Communicating Satellite MW Ocean Product Errors to a Variety of Users
These ocean products are widely used by scientists, educators, students, governmental organizations and climate researchers. The extensive use of these ocean products requires proper communication of product errors for best results. However, error determination is a complex process, and will be the topic of this poster.
Ocean products can be retrieved to a high degree of accuracy in rain-free conditions because of the unique relationship between brightness temperature and the wind, vapor, cloud and SST. The product retrievals are based on a radiative transfer model for the ocean surface and the intervening atmosphere. Thus, the accuracy of the products depends both on the accuracy of the model and on the precise calibration of the measured brightness temperatures. Determination of product error is usually completed by comparison with in situ observations, other satellite retrievals, and operational weather analyses. From these activities, we assign error estimates to each MW retrieval, estimate the long-term errors in specifying interannuual and decadal trends, propagate these errors through the algorithms used to produce gridded and merged products, and identify the most important sources of error. Error analysis considers measurement noise, algorithm sensitivity, geophysical model accuracy, and the influence of contamination parameters such as rain, land, sea ice, and radio frequency interference.
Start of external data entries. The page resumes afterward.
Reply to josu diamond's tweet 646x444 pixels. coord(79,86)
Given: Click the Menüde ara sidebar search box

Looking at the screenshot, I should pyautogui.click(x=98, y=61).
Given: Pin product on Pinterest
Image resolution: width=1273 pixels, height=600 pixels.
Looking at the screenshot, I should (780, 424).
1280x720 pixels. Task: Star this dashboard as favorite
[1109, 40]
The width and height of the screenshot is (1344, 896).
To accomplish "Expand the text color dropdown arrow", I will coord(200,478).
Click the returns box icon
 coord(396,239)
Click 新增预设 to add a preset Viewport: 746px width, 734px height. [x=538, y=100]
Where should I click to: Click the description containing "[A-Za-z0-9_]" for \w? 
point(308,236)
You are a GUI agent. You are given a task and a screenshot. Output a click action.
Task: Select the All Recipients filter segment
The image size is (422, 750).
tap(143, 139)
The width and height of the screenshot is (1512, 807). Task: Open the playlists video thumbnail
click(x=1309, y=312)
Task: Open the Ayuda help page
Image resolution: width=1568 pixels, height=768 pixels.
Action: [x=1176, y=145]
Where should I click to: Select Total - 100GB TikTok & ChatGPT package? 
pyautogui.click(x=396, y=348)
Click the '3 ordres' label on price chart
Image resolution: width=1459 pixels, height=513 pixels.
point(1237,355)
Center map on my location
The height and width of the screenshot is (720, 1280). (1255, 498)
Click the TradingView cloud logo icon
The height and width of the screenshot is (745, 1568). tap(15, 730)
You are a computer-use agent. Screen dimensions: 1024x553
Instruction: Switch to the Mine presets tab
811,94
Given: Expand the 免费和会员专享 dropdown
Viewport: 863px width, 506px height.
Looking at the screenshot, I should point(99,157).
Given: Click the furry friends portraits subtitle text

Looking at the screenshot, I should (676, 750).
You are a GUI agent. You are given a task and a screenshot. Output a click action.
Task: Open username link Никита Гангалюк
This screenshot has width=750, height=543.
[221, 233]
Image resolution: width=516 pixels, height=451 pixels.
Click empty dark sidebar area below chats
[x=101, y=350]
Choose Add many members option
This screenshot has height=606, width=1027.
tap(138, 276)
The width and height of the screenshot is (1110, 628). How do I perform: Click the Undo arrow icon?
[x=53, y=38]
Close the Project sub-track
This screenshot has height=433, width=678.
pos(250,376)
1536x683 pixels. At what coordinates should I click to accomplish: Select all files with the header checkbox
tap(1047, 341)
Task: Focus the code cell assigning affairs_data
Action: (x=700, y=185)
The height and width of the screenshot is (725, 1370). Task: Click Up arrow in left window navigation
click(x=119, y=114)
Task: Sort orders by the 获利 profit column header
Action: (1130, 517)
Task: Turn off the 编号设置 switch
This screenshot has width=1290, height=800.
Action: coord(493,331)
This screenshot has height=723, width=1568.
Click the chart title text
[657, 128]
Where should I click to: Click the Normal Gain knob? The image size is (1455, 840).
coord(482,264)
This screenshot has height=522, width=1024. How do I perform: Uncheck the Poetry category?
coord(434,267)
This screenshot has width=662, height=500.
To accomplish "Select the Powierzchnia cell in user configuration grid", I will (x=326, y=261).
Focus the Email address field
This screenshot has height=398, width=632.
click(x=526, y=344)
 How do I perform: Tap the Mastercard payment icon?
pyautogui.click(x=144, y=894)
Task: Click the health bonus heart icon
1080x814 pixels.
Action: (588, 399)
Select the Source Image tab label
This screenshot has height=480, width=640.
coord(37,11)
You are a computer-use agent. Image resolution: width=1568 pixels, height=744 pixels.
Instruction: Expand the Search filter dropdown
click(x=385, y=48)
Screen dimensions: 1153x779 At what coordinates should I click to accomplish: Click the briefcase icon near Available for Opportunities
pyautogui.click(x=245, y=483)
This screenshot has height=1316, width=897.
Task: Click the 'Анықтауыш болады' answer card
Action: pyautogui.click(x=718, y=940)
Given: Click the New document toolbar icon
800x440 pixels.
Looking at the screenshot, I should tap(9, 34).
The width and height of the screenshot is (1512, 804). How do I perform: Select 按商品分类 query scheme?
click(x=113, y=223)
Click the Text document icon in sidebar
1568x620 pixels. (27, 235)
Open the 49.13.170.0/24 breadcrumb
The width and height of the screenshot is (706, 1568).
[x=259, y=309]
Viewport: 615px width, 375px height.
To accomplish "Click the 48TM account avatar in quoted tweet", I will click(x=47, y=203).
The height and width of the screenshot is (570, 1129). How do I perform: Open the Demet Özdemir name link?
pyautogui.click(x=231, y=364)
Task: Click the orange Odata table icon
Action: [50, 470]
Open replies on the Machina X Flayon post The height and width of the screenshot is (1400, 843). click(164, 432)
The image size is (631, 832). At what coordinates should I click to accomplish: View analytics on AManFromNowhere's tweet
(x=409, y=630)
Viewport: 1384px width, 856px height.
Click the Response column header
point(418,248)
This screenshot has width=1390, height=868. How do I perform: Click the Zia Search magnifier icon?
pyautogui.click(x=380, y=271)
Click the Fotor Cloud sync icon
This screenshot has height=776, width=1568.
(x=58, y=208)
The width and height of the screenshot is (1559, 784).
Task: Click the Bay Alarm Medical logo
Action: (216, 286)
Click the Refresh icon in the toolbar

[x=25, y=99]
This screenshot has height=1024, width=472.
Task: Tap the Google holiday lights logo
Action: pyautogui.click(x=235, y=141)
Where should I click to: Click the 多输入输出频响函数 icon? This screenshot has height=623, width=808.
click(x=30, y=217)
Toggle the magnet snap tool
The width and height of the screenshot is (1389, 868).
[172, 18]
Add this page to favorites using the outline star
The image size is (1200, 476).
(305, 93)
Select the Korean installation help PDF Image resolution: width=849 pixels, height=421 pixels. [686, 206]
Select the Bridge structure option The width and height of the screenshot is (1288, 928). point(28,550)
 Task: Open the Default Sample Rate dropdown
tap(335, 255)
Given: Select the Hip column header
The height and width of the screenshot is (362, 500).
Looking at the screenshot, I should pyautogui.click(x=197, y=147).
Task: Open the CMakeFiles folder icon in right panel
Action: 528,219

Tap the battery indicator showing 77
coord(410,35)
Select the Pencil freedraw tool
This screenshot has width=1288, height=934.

The addition of error information into DISCOVER ocean products can greatly increase their usefulness to users, but only if the error values are understood. The availability of error estimates will enable the accurate assimilation of the measurements into derived products and the assessment of the statistical significance of conclusions reached when using the products in research applications. But most important to proper data use is the clear communication of the data errors. How can we best express where we, as data producers, are more or less confident in our data products? And how can we communicate this to our users so that they produce meaningful research results?
This poster will provide examples of our error assessments and discuss the communication of the errors to different types of users, whether they are scientists, government workers, or the general public.